In una parola / Il contenzioso tra antipolitica e malapolitica

30 Giugno 2020
di Alberto Leiss

Abbiamo scoperto la commissione “contenziosa” del Senato, la quale ha annullato la delibera che aveva drasticamente ridotto, con non poche sperequazioni e sospetti di illegittimità (tra cui la retroattività), i vitalizi riconosciuti a ex parlamentari. Una realtà – va ricordato – rimasta dopo che i vitalizi sono stati aboliti per tutti i parlamentari ormai dal 2012. La parola contenzioso può essere sostantivo, ma anche aggettivo: in questo caso può significare “litigioso, amante delle dispute”, oppure “che concerne una contesa giudiziaria”. Dunque l’attributo “contenziosa” a una commissione parlamentare, per quanto stravagante, non appare del tutto linguisticamente infondata.
La cosa ha riacceso la disputa tra gli arcinemici, contenziosi si potrebbe dire, della “casta” come il ministro Di Maio, e chi viene iscritto al partito dei difensori a oltranza di ogni privilegio dei “politici”. Anche un leader fin troppo incline ai toni discreti come il segretario del Pd Zingaretti si è precipitato a twittare: “Sui vitalizi una scelta insostenibile e sbagliata. La cassa integrazione è in ritardo e si rimettono i vitalizi. Non è la nostra Italia”. Il riferimento a chi non ha ancora ricevuto il pagamento della cassa integrazione rivela un istintivo atteggiamento populistico, fatto di esclusiva sensibilità per la raccolta del consenso, per il termometro dei sondaggi quotidiani e dei risultati elettorali.
Era così difficile provare a dire un’altra cosa? Che la delibera era fatta male, nella fretta (grillina) di potere brindare sguaiatamente in piazza esibendo grandi forbici di cartone, e aveva causato anche inspiegabili differenze nel trattamento pensionistico riservato a persone molte delle quali in avanzata età, e spesso percettori di quell’unico reddito? Che poteva, e forse ora potrebbe, essere studiato un altro tipo di provvedimento, a base di contributi di solidarietà versati dagli ex parlamentari (sopravissuti, nel frattempo un buon numero ha cessato di godere dei privilegi su questa terra)?
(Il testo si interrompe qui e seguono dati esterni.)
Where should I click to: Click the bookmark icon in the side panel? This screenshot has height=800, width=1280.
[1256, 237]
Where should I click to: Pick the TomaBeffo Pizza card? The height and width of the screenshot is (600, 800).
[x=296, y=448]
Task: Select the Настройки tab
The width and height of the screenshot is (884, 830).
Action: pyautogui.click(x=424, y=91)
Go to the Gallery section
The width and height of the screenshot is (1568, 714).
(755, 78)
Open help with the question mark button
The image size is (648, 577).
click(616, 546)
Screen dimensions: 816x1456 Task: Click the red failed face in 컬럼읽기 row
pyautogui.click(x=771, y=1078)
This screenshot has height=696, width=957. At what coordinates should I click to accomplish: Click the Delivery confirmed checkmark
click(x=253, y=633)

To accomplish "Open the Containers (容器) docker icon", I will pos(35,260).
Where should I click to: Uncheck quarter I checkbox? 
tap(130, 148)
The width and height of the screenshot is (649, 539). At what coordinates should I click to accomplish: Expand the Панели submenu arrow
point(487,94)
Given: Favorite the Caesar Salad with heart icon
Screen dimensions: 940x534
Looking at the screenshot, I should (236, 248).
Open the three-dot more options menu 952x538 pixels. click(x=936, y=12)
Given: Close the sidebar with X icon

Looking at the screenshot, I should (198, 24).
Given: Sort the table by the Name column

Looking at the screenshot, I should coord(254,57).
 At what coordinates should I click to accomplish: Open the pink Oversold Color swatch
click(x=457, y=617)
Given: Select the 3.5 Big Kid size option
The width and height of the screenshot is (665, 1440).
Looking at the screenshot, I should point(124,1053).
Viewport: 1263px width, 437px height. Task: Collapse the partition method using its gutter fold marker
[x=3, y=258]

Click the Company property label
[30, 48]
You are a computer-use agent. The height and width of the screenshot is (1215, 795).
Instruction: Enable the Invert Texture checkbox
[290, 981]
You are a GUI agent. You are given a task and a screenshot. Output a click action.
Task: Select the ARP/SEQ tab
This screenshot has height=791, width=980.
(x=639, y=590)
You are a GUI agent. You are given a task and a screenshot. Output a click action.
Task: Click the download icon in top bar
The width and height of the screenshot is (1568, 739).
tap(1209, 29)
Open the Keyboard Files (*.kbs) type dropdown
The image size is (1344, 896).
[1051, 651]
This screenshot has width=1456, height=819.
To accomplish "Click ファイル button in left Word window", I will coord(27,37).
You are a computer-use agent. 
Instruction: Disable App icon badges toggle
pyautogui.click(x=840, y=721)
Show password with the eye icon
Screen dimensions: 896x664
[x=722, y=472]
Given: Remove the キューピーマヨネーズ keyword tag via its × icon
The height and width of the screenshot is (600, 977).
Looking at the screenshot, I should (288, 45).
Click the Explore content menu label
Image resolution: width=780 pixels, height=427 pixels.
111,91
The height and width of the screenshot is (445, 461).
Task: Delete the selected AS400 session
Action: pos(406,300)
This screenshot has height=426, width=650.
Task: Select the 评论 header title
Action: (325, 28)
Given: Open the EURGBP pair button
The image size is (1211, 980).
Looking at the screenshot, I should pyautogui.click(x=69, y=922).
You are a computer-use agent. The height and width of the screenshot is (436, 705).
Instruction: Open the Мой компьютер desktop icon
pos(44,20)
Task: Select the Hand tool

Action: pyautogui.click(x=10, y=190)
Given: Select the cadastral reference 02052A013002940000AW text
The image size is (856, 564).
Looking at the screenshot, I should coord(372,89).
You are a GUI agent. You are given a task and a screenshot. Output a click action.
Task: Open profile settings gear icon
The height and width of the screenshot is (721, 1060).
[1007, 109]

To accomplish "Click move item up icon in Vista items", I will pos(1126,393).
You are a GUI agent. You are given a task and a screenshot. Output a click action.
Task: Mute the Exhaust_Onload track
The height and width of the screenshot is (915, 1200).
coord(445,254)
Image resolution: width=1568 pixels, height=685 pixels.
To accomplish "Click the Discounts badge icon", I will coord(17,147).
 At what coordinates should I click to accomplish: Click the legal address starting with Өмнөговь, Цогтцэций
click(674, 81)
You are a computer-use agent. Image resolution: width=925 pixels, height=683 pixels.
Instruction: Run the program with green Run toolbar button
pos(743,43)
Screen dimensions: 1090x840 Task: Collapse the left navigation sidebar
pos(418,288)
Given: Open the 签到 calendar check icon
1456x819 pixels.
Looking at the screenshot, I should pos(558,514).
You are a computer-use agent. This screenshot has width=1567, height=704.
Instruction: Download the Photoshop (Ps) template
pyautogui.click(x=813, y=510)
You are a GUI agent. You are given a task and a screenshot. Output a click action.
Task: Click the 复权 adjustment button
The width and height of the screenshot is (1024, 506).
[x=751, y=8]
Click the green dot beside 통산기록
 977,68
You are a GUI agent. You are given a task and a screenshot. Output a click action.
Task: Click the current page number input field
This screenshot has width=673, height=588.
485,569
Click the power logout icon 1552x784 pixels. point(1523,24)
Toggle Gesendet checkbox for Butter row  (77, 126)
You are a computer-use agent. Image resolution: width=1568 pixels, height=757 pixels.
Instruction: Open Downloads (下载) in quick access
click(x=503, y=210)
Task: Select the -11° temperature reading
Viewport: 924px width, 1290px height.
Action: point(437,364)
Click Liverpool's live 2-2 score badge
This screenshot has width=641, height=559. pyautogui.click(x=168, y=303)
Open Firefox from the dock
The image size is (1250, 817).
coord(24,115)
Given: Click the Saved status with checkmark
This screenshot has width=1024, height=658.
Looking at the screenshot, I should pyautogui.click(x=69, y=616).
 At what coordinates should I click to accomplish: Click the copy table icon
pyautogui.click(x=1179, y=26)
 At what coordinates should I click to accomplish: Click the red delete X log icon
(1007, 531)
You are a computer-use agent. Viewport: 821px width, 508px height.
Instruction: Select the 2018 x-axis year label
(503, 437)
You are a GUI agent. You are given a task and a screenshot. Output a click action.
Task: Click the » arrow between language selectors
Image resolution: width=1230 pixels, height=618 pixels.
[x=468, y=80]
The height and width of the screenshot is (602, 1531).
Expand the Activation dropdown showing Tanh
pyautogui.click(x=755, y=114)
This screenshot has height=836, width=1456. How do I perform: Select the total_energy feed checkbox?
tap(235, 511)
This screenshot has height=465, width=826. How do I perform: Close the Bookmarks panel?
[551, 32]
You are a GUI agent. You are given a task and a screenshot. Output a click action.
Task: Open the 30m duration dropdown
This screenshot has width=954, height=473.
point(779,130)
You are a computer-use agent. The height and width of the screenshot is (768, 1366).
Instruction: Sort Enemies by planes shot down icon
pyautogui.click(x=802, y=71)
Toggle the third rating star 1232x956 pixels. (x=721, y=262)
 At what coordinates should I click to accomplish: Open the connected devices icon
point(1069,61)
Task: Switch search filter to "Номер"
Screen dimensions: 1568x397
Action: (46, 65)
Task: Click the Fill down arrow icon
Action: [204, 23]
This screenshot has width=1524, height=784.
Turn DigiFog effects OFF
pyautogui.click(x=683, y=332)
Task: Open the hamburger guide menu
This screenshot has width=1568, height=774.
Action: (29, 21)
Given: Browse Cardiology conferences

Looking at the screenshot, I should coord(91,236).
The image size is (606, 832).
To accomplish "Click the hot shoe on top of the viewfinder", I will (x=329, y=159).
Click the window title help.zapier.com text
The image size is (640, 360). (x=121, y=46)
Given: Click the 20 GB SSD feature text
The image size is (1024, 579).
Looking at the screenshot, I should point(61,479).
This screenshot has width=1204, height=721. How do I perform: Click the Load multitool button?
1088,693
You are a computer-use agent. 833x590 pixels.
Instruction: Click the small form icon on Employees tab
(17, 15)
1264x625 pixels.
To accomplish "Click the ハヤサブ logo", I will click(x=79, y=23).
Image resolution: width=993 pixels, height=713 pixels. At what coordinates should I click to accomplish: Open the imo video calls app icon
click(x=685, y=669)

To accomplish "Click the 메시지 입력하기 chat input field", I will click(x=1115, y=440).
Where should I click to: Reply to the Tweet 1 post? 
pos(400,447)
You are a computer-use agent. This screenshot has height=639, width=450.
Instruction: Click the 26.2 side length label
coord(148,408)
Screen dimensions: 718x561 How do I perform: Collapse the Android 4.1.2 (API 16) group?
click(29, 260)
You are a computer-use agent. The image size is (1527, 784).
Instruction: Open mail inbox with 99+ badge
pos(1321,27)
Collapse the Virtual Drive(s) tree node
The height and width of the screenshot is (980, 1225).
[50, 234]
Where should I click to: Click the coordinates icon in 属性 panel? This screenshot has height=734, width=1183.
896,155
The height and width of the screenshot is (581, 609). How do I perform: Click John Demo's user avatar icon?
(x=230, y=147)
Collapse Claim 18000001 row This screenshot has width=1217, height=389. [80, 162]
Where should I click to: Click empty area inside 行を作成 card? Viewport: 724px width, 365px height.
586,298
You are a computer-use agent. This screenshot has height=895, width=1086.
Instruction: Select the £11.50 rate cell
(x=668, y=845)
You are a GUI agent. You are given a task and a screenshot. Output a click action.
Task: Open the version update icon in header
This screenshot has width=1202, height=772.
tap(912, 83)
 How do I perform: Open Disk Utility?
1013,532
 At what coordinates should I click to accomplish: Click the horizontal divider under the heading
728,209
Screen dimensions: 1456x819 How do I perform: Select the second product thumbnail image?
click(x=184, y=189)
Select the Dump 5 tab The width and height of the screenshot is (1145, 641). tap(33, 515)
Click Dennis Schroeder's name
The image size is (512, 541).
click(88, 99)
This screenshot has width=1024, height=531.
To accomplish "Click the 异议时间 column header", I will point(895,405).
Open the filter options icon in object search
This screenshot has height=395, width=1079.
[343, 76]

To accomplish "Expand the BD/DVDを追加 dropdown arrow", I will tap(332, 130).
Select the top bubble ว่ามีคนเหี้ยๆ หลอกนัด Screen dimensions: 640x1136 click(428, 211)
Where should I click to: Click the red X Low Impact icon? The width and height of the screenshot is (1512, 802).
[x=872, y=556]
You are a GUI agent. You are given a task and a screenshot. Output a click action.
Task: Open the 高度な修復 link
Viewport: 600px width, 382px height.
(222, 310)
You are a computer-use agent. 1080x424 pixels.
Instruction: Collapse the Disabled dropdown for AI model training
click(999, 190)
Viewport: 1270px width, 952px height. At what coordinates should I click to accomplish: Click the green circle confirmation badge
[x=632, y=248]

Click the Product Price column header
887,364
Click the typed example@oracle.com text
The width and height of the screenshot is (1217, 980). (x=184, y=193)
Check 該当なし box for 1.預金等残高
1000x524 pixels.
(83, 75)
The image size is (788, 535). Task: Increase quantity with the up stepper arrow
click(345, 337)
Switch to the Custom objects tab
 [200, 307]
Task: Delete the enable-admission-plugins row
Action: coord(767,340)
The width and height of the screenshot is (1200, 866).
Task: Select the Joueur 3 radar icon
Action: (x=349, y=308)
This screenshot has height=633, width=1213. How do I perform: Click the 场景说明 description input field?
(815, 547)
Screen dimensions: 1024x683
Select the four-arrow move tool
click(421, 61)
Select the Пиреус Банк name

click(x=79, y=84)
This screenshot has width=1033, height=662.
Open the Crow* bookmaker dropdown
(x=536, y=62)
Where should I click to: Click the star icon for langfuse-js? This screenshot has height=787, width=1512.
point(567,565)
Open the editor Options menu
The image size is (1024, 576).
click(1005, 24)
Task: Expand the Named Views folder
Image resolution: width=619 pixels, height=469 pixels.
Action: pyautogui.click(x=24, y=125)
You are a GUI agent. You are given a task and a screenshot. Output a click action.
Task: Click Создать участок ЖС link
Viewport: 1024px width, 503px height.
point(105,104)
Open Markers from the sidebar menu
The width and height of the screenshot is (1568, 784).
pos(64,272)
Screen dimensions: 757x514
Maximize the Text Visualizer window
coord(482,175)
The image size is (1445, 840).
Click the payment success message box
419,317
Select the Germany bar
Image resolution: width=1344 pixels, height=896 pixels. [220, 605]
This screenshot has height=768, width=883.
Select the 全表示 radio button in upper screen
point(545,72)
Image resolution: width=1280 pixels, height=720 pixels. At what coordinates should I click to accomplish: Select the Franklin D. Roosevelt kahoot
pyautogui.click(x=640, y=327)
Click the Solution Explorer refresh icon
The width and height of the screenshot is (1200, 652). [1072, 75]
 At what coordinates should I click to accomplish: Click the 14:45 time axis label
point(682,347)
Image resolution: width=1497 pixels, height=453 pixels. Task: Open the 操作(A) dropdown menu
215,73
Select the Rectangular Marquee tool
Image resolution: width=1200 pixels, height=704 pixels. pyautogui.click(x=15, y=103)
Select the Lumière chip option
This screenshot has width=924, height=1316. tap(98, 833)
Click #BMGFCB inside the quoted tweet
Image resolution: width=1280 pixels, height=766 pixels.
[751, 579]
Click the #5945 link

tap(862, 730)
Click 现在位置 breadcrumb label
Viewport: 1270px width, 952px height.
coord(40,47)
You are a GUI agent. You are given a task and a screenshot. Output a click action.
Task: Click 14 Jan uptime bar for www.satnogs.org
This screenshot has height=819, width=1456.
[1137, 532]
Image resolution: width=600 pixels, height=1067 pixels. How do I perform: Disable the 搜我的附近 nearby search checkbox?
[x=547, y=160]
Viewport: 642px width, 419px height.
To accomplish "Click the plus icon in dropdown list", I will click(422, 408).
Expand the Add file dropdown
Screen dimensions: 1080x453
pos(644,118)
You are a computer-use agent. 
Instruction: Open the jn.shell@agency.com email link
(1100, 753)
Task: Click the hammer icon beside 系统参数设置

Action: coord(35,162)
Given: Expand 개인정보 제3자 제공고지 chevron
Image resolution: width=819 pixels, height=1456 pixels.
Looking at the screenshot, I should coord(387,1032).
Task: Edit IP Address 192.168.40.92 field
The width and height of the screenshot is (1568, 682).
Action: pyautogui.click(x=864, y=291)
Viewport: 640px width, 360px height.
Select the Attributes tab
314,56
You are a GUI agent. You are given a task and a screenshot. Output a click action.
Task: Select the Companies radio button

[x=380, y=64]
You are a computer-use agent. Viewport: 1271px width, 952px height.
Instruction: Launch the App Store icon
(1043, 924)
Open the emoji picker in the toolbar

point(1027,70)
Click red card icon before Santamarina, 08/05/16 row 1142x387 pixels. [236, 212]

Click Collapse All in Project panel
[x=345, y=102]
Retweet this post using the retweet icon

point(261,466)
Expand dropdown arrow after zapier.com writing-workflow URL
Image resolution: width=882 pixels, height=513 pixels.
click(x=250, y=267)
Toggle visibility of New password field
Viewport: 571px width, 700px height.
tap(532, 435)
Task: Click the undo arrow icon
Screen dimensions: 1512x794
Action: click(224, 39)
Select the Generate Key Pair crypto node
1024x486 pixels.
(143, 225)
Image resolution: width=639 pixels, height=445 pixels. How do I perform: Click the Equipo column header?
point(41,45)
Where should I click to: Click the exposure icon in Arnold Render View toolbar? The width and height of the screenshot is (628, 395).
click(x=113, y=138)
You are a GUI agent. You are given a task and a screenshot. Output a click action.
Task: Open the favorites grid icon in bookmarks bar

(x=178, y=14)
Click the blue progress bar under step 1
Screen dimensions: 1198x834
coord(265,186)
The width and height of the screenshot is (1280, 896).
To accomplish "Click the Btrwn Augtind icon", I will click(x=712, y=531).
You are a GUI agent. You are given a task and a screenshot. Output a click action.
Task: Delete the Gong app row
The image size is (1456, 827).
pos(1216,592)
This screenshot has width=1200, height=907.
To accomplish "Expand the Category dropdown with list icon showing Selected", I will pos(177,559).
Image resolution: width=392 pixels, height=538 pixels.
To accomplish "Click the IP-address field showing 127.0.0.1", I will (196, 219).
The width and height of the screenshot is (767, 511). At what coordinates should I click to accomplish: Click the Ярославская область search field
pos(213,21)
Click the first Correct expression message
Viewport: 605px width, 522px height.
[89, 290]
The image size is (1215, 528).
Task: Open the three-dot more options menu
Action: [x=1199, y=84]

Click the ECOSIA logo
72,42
Ci hanno provato alcuni osservatori come Marcello Sorgi, sulla Stampa, e Filippo Ceccarelli, su La Repubblica. Quest’ultimo, pur considerando l’intenzione “legittima e ragionevole”, ha stigmatizzato il modo: “Ecco che cosa succede a far le cose in fretta e furia, con uno slancio pari all’approssimazione, mossi da cieca necessità più che da prudente ragionevolezza, ma soprattutto prigionieri dell’enfasi, costretti a mostrare risultati, il prima possibile, probabilmente anche a se stessi”.
Tutto il contenzioso tra la pessima antipolitica che ha travolto istituzioni e opinione pubblica, e le gravi responsabilità di una “malapolitica” incapace di autorità e credibilità nei confronti dei cittadini, andrebbe in realtà riesaminato, approfondito. Per capirne le vere cause e trovare rimedi più seri.
Una buona occasione sarebbe il prossimo referendum sul “taglio” dei parlamentari. Molti esponenti della sinistra si sono già pronunciati per il No, e anche il direttore dell’Espresso Marco Damilano. L’argomento è proprio la critica a un’altra decisione presa sulla base di una generica posizione antipolitica e “anticasta”, che riduce la funzione della rappresentanza fuori da qualunque sensata proposta di riforma e di miglioramento del funzionamento di una istituzione democratica centrale come il Parlamento nella nostra Costituzione.
Sì, sarà giusto votare No, anche andando contro corrente. Bisognerebbe però essere capaci di aggiungere al rifiuto del populismo antipolitico una nuova proposta culturale e istituzionale. Un altro modo di parlarsi e stare insieme. Qualcosa capace di meritarsi il nome di politica, senza aggettivi.